Document section START

QUEBEC — A new analysis of 2021 census data reveals that while the number of English-speaking Quebecers in Montreal and Gatineau has increased, the same cannot be said for Quebec’s other regions, which continue to see their population of anglophones slide.

There has been a numerical decline of the English-speaking populations between 2001 and 2021 in parts of coastal Quebec, the Eastern Townships and the city of Rouyn-Noranda, data compiled by the Quebec English-speaking Communities Research Network (QUESCREN) shows.

The new reality in those regions is that of decline: aging populations, high unemployment, low incomes and a lack of job opportunities for youth, the study says.

“We are creating an awareness of the reality on the ground,” said Shannon Bell, the research associate at QUESCREN who worked on the study. “We’re not trying to be alarmist or anything. We are just trying to make sense of it all.”

The decline is most dramatic in the coastal regions — including the Gaspé Peninsula and the Îles-de-la-Madeleine — where English-speaking communities, along with francophones, once thrived on resource-based economies.

The regional municipalities of Minganie and Le-Golfe-du-Saint-Laurent, located on the lower North Shore, for example, have seen their English-speaking population decline by 20 per cent between 2001 and 2021. The Avignon regional municipality’s English population slipped by 18.9 per cent.

The Le Rocher-Percé regional municipality, which includes the towns of Chandler and Percé, experienced a drop of seven per cent. The English population of La Côte-de-Gaspé, which includes the city of Gaspé, dropped by 7.2 per cent while the Îles-de-la-Madeleine saw a 6.7 per cent decline.

The study notes, however, that French-speaking populations in the Gaspé and parts of the Lower North Shore also declined in comparable percentages at the same time and largely for the same economic reasons.

The difference is the English-speaking population was already small so the decline appears “starker,” Bell said.

The study makes no recommendations on how to reverse the decline — if at all possible — but is designed to put the facts on the table.

“Studies have shown that population decline in rural, resource-based economies is often due to challenging economic factors that drive younger people away,” the study concludes.

“This depopulation leads to a loss of community autonomy, resulting in a reduction of local services and businesses that further exacerbates its marginalization.”

“It’s kind of normal,” added Bell. “This is what happens when resources dry up or change, priorities change, people leave and they don’t come back”

The same decline is evident in the Eastern Townships where the English population is not only dropping, it is aging. The decline is most significant in regional municipalities immediately surrounding the city of Sherbrooke, which itself once had a large English population.

The drop was 11.3 per cent in Le Haut-Saint-Francois and 7.31 per cent in Memphremagog. There has been no corresponding decline of the French-speaking populations in these regional municipalities.

The English-speaking population of the northwest Quebec community of Rouyn-Noranda has also dropped. The study concludes the numbers there went down by 13 per cent between 2001 and 2021, largely due to a lack of population renewal.

The data contrast with the past of the city, which used to be divided into two municipalities. In 1941, about 41 per cent of Noranda was English-speaking while in Rouyn the English population was 14 per cent.

The data for Rouyn-Noranda reveal a high percentage of seniors and a low population of children under 14. On the other hand, the francophone population of the city is growing.

But as is happening in some other regions of Quebec, the recent influx of Filipino immigrants, who speak English, is being reflected in the local English school and Catholic Church.

The decline in the number of English speakers in the regions, however, is not as a big a factor in areas around Montreal, where many English speakers have chosen to live even before the exodus sparked by the COVID-19 pandemic.

The report says the number of anglophones living in cottage country — roughly defined as rural areas within a two-hour drive of the metropolis — remains stable.

The study follows another report about the state of the English community. In May 2023, a study produced by the Provincial Employment Roundtable (PERT) and tapping into 2021 census data revealed the unemployment gap between francophones and anglophones has grown and the problem is especially dramatic in the regions.

Document section END

### Task item
Using the census article, explain in one to three sentences why the drop in the English-speaking population of the Gaspé and parts of the Lower North Shore appears "starker" than the French-speaking decline there.

Given information START

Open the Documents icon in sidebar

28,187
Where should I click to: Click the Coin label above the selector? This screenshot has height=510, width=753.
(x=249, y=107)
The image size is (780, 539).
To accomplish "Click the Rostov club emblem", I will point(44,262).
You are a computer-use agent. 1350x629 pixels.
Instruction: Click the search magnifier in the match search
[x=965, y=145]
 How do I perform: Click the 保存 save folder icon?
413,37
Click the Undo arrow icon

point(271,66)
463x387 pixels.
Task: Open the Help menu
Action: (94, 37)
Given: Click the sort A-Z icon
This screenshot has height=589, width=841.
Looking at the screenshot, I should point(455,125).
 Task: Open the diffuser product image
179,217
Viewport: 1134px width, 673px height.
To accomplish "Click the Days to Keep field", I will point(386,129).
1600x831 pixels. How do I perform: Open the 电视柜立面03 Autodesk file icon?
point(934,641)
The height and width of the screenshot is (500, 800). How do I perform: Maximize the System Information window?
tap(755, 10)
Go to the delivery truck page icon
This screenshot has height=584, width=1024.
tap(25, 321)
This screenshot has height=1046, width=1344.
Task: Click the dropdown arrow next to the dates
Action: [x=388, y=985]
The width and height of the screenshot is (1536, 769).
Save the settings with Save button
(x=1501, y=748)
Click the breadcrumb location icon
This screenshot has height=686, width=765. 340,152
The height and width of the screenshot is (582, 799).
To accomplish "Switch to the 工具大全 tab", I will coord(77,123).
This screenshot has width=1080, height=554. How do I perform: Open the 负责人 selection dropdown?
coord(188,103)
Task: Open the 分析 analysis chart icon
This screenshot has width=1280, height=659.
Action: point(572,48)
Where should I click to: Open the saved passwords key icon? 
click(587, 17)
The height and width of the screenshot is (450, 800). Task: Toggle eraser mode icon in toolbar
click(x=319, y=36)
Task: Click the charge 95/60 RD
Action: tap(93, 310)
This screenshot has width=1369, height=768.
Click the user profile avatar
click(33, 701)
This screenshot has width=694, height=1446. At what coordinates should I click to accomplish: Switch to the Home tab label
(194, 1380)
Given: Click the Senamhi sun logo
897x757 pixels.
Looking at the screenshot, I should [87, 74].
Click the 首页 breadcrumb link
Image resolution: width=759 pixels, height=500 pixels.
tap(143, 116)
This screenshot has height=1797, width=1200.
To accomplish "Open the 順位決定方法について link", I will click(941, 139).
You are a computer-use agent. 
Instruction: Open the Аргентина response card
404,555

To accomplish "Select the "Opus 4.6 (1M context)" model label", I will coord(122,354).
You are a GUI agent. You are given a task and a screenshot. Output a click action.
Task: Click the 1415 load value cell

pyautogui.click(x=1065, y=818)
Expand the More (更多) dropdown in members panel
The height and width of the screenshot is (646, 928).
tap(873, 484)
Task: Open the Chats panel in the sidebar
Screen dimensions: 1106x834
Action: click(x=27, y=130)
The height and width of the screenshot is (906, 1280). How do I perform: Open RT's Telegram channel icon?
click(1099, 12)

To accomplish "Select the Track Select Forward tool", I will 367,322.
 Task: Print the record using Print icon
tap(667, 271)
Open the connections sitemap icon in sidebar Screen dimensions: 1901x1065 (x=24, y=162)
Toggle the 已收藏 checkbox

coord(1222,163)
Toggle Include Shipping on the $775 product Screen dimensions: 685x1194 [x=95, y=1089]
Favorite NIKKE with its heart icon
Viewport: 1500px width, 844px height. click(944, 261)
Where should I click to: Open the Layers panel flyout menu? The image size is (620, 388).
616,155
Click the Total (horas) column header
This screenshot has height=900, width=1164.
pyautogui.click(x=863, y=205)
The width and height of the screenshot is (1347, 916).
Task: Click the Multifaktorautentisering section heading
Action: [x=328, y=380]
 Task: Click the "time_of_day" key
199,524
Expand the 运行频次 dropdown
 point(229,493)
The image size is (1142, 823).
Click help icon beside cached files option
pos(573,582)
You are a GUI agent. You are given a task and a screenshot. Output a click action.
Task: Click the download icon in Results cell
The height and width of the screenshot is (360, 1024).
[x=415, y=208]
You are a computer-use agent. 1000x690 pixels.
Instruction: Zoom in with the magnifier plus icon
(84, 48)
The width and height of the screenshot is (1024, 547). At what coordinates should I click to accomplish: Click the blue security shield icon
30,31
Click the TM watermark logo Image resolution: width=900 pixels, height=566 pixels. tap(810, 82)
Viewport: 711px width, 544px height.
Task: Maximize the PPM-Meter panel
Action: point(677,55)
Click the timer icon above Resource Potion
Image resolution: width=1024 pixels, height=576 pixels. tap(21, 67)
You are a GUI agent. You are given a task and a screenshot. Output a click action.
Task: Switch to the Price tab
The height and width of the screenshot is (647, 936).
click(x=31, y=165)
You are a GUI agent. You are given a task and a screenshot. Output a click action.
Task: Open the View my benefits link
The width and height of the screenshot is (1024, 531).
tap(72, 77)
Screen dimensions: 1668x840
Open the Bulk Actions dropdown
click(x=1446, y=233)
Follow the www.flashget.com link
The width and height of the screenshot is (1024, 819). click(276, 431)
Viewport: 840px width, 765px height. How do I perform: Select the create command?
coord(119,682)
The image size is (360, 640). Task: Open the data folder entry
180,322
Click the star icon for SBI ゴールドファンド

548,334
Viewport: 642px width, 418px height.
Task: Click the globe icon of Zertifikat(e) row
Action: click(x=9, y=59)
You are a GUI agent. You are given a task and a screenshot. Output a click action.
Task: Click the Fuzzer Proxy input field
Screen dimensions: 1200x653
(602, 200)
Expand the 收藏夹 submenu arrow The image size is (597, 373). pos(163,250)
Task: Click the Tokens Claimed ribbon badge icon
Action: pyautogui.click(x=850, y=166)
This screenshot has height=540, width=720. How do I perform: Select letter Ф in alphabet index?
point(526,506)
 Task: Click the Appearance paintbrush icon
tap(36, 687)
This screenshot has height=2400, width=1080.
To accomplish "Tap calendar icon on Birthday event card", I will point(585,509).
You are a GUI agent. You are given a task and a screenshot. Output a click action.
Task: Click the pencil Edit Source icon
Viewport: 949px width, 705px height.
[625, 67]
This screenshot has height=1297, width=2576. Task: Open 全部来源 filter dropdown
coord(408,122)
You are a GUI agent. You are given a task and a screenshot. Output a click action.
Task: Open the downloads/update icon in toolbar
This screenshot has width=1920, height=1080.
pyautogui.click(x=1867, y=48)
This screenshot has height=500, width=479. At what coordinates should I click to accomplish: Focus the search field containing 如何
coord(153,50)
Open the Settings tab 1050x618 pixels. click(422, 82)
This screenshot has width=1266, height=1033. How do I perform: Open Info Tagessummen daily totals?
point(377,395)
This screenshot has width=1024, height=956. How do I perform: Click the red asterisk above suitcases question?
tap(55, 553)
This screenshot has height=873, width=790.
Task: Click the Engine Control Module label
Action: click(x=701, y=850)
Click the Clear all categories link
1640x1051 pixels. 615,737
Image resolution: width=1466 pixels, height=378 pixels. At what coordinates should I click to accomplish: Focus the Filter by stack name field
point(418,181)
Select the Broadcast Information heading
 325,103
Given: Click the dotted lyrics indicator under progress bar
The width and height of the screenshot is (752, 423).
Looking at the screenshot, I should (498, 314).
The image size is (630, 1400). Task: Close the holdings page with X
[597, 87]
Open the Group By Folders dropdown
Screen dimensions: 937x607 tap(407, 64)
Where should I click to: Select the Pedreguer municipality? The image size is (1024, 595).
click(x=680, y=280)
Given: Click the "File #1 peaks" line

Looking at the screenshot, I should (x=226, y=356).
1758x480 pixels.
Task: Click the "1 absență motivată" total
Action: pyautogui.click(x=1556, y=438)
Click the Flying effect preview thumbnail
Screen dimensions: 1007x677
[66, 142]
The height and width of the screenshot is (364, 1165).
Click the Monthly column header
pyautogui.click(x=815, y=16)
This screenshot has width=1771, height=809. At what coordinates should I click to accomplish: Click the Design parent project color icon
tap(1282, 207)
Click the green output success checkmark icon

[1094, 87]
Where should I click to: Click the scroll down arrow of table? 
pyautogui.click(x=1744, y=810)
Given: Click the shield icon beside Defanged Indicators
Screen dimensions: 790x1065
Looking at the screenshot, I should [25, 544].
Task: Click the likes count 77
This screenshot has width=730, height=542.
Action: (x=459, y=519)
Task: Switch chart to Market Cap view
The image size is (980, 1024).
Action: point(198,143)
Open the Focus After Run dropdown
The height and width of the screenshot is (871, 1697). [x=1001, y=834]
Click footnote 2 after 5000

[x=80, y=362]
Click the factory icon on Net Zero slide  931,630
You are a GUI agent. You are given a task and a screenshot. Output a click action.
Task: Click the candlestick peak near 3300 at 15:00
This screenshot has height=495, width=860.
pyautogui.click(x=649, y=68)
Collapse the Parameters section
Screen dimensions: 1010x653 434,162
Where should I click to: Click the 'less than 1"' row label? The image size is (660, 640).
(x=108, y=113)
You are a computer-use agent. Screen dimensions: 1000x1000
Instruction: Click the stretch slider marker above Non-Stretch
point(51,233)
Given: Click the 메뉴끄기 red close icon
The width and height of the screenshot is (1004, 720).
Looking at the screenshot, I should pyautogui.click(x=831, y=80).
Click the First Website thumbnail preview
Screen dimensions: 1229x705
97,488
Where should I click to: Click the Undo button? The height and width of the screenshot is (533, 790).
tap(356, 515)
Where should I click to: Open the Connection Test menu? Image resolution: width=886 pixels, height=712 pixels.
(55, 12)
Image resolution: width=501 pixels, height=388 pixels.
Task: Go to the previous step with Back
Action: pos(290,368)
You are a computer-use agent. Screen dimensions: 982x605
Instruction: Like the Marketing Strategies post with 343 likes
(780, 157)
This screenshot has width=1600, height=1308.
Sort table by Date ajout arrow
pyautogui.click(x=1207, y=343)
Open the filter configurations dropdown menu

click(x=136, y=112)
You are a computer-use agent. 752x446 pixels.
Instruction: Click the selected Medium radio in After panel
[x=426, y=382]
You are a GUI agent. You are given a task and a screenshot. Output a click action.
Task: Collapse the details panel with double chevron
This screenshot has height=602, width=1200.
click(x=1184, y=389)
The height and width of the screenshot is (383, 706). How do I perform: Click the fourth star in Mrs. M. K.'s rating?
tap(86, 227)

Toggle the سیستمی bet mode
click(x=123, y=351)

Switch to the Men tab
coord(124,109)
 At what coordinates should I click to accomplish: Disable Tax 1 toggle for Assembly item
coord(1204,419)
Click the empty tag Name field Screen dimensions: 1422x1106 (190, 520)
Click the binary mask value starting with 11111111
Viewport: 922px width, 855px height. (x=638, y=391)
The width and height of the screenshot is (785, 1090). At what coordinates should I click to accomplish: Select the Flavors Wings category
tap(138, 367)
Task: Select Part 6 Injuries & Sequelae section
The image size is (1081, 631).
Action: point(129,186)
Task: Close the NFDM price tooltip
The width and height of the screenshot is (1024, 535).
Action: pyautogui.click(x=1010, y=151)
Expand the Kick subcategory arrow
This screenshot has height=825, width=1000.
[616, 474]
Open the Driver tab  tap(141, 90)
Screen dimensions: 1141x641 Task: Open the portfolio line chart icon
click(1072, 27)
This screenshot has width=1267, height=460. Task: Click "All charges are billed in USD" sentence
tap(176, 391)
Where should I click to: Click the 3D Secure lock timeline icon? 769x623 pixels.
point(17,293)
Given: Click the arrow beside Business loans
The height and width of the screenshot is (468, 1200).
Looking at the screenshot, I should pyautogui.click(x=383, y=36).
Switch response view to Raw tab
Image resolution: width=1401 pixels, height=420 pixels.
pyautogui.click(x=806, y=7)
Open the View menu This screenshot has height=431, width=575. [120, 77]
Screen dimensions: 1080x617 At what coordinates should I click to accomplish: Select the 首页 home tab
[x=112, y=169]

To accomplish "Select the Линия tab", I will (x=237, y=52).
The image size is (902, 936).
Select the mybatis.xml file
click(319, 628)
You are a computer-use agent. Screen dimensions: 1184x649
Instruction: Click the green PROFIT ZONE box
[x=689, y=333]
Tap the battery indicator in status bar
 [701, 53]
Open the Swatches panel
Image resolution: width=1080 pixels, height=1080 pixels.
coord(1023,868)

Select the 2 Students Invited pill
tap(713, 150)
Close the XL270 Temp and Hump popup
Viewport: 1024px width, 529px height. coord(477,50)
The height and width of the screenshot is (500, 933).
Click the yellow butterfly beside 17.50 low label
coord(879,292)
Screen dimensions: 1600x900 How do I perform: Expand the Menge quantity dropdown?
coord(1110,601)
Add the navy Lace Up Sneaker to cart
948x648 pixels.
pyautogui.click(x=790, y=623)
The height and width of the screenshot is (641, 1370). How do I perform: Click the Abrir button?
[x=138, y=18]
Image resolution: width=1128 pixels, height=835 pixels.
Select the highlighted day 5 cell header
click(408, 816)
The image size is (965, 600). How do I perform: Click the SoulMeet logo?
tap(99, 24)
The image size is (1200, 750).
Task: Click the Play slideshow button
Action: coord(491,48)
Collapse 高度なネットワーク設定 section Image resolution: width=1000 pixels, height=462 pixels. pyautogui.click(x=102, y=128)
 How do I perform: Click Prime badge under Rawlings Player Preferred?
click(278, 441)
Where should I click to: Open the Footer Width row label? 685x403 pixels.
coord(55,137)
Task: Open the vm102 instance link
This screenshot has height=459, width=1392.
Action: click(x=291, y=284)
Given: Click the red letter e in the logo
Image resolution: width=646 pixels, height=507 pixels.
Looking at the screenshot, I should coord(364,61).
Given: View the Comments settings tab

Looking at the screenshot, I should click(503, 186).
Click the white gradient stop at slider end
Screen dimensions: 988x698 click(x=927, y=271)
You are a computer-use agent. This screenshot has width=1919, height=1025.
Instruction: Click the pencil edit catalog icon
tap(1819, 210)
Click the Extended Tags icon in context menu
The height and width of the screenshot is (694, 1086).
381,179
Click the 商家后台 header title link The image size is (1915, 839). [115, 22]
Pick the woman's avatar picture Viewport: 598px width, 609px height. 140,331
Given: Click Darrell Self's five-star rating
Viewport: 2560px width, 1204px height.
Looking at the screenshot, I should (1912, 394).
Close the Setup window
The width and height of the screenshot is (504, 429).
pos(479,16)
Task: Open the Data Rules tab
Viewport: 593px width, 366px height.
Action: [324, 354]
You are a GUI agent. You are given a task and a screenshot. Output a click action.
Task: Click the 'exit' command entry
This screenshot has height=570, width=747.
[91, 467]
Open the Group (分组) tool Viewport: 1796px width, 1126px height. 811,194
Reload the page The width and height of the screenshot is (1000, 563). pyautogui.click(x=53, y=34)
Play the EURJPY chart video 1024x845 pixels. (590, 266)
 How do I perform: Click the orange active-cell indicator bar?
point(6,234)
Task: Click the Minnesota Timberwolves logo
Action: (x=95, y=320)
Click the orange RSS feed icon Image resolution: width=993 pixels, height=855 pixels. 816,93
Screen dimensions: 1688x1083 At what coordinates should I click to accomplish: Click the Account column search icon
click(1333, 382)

Given information END

### Task result
French-speaking populations in those areas declined by comparable percentages over the same period, largely for the same economic reasons. Bell said the difference is that the English-speaking population was already small, so its decline appears starker.